Have you even listened to Pink Martini’s Hang on Little Tomato? If not, take a listen here- it’s perfect for today: sad and hopeful at the same time.
So we went for our Day 12 Ultrasound, and it’s not great news. I mean, it’s not bad, but it’s just not great. No follicle growth and thin lining (i.e.- not gonna work this cycle). My cyst is pretty big, though- so she wants me to come back on Monday for another ultrasound to see if it’s growing. Arggg.

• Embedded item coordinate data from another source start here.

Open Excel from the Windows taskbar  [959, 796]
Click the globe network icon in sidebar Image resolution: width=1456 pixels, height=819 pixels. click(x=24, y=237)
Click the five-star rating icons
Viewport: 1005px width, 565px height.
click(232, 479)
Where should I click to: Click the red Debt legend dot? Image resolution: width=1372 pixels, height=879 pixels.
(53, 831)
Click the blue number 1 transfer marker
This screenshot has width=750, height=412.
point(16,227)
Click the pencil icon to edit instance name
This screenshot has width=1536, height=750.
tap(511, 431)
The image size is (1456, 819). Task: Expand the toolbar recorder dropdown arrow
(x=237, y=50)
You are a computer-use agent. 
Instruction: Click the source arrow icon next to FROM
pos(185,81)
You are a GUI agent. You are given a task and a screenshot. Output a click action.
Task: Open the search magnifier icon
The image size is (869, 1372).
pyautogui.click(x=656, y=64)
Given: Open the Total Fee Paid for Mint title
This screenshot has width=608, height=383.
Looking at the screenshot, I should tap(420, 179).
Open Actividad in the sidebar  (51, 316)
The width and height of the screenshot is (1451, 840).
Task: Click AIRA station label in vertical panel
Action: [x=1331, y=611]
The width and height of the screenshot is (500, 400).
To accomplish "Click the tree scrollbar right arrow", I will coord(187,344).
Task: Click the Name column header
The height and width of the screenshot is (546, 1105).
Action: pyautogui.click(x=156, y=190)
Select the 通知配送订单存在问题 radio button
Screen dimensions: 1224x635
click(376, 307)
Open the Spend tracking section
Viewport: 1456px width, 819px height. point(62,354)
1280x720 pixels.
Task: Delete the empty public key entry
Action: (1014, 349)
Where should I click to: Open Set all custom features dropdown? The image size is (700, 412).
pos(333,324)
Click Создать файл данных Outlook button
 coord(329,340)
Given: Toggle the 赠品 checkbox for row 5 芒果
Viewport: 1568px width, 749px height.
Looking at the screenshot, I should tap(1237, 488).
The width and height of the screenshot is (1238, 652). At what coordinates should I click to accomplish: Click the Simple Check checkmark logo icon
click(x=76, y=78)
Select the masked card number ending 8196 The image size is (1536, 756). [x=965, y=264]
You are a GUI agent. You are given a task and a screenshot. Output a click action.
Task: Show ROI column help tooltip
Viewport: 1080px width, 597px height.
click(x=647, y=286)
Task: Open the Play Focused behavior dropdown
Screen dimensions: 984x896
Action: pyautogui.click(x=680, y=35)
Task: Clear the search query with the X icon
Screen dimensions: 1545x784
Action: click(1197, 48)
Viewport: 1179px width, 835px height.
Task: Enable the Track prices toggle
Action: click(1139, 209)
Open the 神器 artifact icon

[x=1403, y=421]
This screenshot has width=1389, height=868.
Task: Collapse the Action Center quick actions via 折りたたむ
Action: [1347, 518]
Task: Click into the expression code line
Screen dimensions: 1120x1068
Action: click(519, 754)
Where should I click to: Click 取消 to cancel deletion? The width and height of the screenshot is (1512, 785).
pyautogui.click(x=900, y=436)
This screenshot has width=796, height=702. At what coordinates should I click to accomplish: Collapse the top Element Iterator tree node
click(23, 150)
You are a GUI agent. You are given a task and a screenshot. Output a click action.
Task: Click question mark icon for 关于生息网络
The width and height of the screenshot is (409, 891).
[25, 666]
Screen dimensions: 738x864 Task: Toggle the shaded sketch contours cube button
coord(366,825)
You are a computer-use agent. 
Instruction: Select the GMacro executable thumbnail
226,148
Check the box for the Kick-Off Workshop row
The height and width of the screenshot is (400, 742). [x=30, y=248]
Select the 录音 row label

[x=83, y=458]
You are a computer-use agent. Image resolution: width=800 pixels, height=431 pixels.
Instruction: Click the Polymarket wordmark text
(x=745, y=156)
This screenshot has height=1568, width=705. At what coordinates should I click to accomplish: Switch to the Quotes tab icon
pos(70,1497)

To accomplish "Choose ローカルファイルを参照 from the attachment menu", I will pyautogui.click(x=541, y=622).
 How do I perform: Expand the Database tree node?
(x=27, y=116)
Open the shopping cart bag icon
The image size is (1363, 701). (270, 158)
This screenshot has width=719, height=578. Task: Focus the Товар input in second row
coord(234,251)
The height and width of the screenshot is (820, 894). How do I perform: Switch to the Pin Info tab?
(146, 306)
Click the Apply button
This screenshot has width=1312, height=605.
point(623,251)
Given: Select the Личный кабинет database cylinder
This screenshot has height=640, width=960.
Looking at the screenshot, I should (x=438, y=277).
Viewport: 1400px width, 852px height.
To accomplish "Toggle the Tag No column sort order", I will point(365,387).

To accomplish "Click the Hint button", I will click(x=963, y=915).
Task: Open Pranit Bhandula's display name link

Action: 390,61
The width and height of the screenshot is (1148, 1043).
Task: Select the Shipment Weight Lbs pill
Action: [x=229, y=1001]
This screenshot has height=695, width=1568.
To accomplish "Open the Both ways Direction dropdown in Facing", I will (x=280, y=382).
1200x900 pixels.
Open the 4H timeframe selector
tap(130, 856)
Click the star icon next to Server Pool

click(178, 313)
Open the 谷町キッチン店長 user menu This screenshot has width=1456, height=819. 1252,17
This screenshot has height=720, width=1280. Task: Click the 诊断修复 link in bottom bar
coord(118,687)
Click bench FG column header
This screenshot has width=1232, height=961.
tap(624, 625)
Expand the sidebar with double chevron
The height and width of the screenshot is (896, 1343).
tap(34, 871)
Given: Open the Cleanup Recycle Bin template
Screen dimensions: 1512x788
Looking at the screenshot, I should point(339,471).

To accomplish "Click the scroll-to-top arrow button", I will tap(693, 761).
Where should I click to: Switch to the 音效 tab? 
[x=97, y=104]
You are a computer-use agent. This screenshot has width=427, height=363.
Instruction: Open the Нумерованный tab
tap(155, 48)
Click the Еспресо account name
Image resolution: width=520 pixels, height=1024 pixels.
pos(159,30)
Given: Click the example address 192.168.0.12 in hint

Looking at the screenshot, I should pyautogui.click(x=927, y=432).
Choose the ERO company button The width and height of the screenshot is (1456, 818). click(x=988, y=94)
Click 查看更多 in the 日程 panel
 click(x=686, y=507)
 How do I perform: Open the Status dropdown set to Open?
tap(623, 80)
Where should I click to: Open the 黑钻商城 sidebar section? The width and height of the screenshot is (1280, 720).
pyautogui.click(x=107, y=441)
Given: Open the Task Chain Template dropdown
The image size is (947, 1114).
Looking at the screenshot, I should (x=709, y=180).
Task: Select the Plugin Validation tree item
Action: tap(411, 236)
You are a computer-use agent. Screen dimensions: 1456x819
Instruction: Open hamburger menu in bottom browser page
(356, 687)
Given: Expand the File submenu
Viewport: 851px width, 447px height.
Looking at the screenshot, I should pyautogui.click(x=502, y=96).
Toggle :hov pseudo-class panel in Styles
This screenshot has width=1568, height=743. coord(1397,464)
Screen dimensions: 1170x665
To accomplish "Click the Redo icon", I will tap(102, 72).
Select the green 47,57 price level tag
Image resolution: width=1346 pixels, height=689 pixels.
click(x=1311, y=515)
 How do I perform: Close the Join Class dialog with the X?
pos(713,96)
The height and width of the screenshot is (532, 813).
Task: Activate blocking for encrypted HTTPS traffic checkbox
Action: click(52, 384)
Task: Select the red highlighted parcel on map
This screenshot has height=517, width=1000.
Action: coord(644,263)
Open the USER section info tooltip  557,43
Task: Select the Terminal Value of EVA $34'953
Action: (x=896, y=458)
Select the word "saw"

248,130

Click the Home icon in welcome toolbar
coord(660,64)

So I’m part of the 25% of women who don’t seem to respond to Clomid. (Hubby says someone has to be part of the 25%, might as well be me. Humph.) So the Doctor has two more options before we start going to the daily injectables. She’s believes very strongly in avoiding multiple births (twins, etc.) because it can mean lower birth rate and hence more complications. I’m with her on this, although twins does sound kind of nice. Anyway, my next two options are to increase my Clomid dose next cycle, and if that doesn’t work, try some steroid concoction during the following cycle. Then if it’s still a no-go, we’ll explore the daily injectables. It’s nice to know there are options out there, but it’s also a bummer that we have to keep waiting.
We started seeing the reproductive endocrinologist before Thanksgiving, so we’re in month 6. Not too bad, I know. Some people work on this for years. And what else can we do? Besides, I had a little pick-me-up last night to keep us going.
We went over to a friend’s house who just had a little girl. She was born a month early, so she is really tiny. But oh so perfect! She’s healthy and strong and growing quickly. And I got to hold her last night for a good while. It was magical. This perfect little bundle making silly faces, grunting and squeaking. All I wanted to do was cuddle her and watch her- I could have done it all night.
So- that’s what it’s all about. That time holding the munchkin reved up my internal patience meter, making it easier to take today’s news. There’s still hope, so hang on little tomato!